ドラマ「ラスト・フレンズ」20代役者たちのプロ意識
4月から始まったドラマが、続々と最終回を迎えている。某アイドルが数字をとれなくなっただとか、勧善懲悪で有名なあのシリーズはそろそろマンネリ化だとか、様々な議論が飛び交った今クール。貴方のお気に入りはあっただろうか(ちなみに私はどちらのドラマも食い入るように見ていたけれども)。
近年、軽く明るいテレビドラマが好まれる傾向にある中で、それを覆すかのような重い作品が今クール高視聴率を獲得したことをご存知だろうか。今回紹介する記事に登場する、『ラスト・フレンズ』である。
『ラスト・フレンズ』は、恋人同士のドメスティックバイオレンスや性別違和症候群、幼少期の虐待によるトラウマなど、現代の問題を「これでもか!」とばかりに盛り込み、昼ドラ顔負けの泥沼展開を見せたフジテレビのテレビドラマ。主演に長澤まさみと上野樹里、その脇に水川あさみと瑛太、そして長澤のDV彼氏に、ジャニーズグループNEWSきっての好青年・錦戸亮をキャスティングした、実に豪華な作品だ。
記事は彼ら、20代役者たちのプロ意識がいかに高いかを述べている。
「役者」とは、つくづく不思議な人種だなぁと思う。私たちが認識している彼らは、彼らの真実の姿ではない。彼らが作り出した「役」としての姿である。
彼らは彼らなりの想い(例えば今回の長澤まさみならば「(DV被害者の実態を)今を生きる若者たちに伝えたい」、上野樹里ならば「自分の中の(今まで知らなかった)自分に出会うチャンス」)を持ちつつ、役を演じている。彼らは表現者だ。
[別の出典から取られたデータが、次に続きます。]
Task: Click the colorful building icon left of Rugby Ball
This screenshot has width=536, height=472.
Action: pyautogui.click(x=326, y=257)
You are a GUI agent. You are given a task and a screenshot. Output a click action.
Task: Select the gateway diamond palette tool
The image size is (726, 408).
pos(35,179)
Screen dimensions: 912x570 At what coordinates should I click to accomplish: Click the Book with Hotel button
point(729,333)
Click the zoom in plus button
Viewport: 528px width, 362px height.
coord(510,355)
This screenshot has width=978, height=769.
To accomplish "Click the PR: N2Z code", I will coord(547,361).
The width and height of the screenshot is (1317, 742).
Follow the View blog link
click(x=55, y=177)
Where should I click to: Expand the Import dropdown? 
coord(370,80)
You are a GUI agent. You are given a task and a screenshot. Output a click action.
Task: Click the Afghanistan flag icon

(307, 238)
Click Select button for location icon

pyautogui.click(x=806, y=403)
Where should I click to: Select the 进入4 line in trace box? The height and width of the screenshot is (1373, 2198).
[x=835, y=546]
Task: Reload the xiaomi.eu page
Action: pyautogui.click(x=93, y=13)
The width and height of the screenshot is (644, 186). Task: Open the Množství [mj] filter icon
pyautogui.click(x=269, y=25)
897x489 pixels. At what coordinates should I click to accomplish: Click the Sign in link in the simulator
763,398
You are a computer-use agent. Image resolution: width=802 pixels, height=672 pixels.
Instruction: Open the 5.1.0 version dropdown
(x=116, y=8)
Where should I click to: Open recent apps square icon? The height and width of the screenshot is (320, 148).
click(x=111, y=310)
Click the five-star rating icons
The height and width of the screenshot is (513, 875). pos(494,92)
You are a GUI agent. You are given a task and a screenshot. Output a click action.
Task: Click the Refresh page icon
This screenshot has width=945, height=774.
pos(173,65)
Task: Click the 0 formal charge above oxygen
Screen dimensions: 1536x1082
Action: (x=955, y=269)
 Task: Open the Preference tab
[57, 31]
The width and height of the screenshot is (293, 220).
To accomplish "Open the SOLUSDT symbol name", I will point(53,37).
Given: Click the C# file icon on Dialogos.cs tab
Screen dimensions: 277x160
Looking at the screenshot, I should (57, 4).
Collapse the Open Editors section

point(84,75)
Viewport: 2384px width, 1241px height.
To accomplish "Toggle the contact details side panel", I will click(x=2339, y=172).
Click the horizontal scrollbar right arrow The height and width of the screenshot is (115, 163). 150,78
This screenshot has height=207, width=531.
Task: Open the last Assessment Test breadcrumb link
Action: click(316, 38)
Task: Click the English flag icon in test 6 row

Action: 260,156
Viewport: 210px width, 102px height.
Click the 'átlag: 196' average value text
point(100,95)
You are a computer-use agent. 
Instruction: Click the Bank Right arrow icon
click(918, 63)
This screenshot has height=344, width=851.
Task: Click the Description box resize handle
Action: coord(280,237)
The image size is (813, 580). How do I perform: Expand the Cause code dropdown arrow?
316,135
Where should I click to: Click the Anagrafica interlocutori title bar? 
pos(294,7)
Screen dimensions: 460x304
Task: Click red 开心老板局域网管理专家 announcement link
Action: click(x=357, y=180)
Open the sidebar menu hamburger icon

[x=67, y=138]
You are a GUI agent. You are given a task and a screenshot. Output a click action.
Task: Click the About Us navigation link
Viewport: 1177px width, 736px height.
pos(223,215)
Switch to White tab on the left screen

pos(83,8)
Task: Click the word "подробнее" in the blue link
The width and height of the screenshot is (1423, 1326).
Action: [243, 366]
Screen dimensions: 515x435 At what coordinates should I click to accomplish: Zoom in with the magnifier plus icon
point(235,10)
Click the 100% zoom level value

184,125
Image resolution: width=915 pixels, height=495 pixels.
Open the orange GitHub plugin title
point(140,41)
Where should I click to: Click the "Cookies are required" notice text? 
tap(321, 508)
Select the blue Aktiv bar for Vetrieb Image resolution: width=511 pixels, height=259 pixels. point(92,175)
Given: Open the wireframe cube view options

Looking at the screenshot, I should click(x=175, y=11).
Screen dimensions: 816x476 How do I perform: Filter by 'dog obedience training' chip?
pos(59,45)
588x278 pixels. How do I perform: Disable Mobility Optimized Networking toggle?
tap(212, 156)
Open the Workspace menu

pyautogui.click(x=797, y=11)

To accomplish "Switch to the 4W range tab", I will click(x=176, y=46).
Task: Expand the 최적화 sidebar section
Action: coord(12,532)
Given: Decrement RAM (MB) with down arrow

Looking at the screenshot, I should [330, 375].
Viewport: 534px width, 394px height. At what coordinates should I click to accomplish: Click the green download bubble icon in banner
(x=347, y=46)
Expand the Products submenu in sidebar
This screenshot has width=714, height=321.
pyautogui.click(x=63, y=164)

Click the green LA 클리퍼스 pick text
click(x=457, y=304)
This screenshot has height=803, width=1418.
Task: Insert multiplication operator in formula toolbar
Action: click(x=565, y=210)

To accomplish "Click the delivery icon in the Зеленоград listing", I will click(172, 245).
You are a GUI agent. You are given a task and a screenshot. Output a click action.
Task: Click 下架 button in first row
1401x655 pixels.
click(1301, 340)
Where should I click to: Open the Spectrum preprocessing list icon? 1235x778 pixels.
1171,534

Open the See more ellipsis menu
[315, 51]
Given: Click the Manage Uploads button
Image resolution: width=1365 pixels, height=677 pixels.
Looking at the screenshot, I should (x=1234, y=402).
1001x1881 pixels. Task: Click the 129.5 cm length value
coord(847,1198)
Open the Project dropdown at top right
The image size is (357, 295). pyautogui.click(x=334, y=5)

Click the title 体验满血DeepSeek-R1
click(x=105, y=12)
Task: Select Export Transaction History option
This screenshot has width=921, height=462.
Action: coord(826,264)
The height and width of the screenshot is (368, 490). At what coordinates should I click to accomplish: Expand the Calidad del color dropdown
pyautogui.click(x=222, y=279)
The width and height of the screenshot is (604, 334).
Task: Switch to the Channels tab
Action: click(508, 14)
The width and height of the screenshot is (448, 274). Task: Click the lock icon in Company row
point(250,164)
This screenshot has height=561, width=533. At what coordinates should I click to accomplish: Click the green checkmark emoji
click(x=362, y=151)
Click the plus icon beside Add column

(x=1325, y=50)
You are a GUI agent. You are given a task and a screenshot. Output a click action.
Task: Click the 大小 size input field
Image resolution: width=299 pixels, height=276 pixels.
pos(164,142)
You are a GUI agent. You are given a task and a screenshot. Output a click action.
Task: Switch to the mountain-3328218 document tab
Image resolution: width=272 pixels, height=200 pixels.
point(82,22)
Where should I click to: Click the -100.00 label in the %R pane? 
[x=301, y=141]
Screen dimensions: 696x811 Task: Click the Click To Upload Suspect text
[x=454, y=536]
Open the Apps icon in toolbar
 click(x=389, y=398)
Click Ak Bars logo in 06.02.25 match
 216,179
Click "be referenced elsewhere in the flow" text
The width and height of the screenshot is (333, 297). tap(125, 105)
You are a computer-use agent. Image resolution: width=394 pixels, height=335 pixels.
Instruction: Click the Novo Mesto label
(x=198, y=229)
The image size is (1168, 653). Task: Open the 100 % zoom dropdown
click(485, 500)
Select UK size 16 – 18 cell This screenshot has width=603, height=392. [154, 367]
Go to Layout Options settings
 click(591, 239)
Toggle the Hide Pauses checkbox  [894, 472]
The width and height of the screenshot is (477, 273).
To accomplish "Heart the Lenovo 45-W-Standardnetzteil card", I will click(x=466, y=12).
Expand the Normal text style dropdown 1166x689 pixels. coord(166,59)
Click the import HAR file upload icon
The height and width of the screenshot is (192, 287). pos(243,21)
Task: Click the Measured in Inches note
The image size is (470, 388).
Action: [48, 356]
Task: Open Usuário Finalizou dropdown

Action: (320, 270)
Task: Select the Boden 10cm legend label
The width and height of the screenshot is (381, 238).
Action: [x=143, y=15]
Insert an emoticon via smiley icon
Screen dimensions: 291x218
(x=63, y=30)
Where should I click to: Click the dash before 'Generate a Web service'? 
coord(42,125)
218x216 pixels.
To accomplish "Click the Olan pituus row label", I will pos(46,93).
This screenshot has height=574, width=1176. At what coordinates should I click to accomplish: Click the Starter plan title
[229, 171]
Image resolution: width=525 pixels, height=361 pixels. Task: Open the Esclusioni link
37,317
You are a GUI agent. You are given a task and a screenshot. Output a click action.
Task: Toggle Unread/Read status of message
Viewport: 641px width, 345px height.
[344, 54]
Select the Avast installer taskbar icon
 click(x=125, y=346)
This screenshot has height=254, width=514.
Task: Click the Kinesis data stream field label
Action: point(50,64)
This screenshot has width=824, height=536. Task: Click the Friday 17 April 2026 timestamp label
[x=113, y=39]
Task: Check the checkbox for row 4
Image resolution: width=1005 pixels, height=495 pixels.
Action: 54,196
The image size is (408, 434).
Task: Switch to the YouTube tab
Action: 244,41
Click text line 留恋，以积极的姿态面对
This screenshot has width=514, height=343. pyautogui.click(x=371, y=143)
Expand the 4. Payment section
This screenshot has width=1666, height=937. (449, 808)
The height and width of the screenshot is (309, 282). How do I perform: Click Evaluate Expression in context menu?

しかしその「表現」は脚本家なり監督なりの想いを反映した、いわば二次的なもの。ドラマを作り出すスタッフ全員が、自身では叶えることのできない「表現」を彼ら役者に託すのだ。
演じて「伝える」こと。それは、役者の使命。高いプロ意識の所以なのではないか。
記事を読んで、そんなことを考えた。
『ラスト・フレンズ』を毎週リアルタイムで見ながら、「錦戸怖い!」「瑛太かっこいい!」などと奇声歓声をあげていたここ3カ月の自分を反省した次第である。